The C95A and Delta 105-125 (with residues 105 to 125 deleted) viruses had small-plaque phenotypes with reduced replication kinetics in vitro similar to those of the Delta gI virus. The Delta 105-125 virus was avirulent for human skin in vivo. In
contrast, the C95A mutant replicated in vivo but with significantly reduced kinetics compared to those of the wild-type virus. In addition to abolished gE/gI heterodimer formation, gI from the C95A or the Delta 105-125 mutant was not recognized by monoclonal antibodies that detect the canonical conformation of gI, demonstrating structural disruption of Lonafarnib gI in these viruses. This alteration prevented gI incorporation into virus particles. Thus, residues C95 and 105 to 125 are critical for gI structure required for gE/gI heterodimer MLN0128 formation, virion incorporation, and ultimately, effective viral spread in human skin.”
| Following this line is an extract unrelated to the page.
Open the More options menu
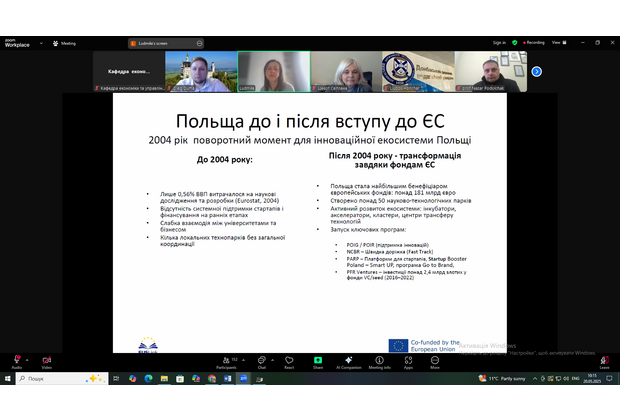This screenshot has width=620, height=420. coord(435,360)
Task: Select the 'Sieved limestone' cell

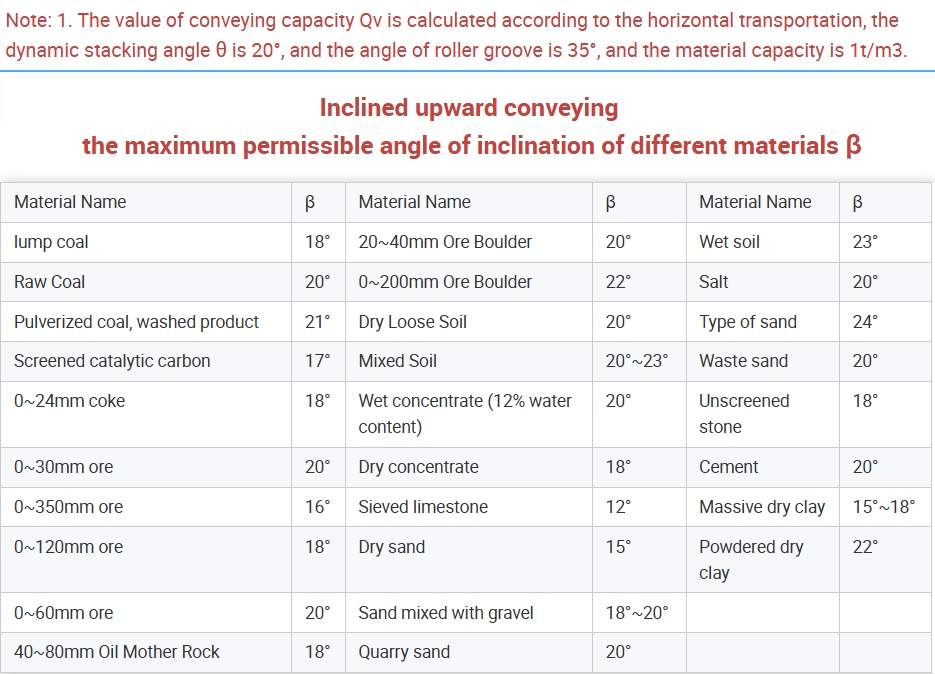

“This is a review of research that supports a hypothesis regarding early restriction of gene expression in the vertebrate embryo. We hypothesize that vertebrate retinoic acid receptors (RARs for several vertebrates but rars for zebrafish) are part of an embryonic, epigenetic switch whose default position, at the time of fertilization
is “”OFF”". This is due to the assemblage of a rar-corepressor-histone deacetylase complex on retinoic acid response elements (RAREs) in regulatory regions of a subset of genes. In addition, selective and precise allocation of retinoic acid during early development through the interaction of Phase I enzymes throws the switch “”ON”" in a predictable, developmental manner. We are proposing that this is a basic, early embryonic switch that can cause the initiation of cascades of gene expression that are responsible for at least some early, diversification of cell phenotypes. Dehydrogenases and a subset of cytochrome p450 genes (cyp26a1, cyp26b1, and cyp26c1) play the major role in providing the PCI32765 retinoic acid and limiting its access. We also suggest that this mechanism may be playing a significant role in the repression of genes in undifferentiated stem cells. (C) 2011 Elsevier Inc. All rights
reserved.”
“Expression of a retroviral protein, Gag, in mammalian cells is sufficient for assembly of immature virus-like particles (VLPs). VLP assembly is mediated largely by interactions between the capsid (CA) domains of Gag molecules but is facilitated by binding of the nucleocapsid (NC) domain to nucleic acid. We have investigated the role of SP1, a spacer between CA and NC in HIV-1 Gag, in VLP assembly. Mutational analysis showed that even subtle changes in the first 4 residues of SP1 destroy the ability of Gag to assemble correctly, frequently leading to formation of tubes or other misassembled structures rather than proper VLPs. We also studied the conformation of the CA-SP1 junction region in solution, using both molecular dynamics simulations and circular dichroism.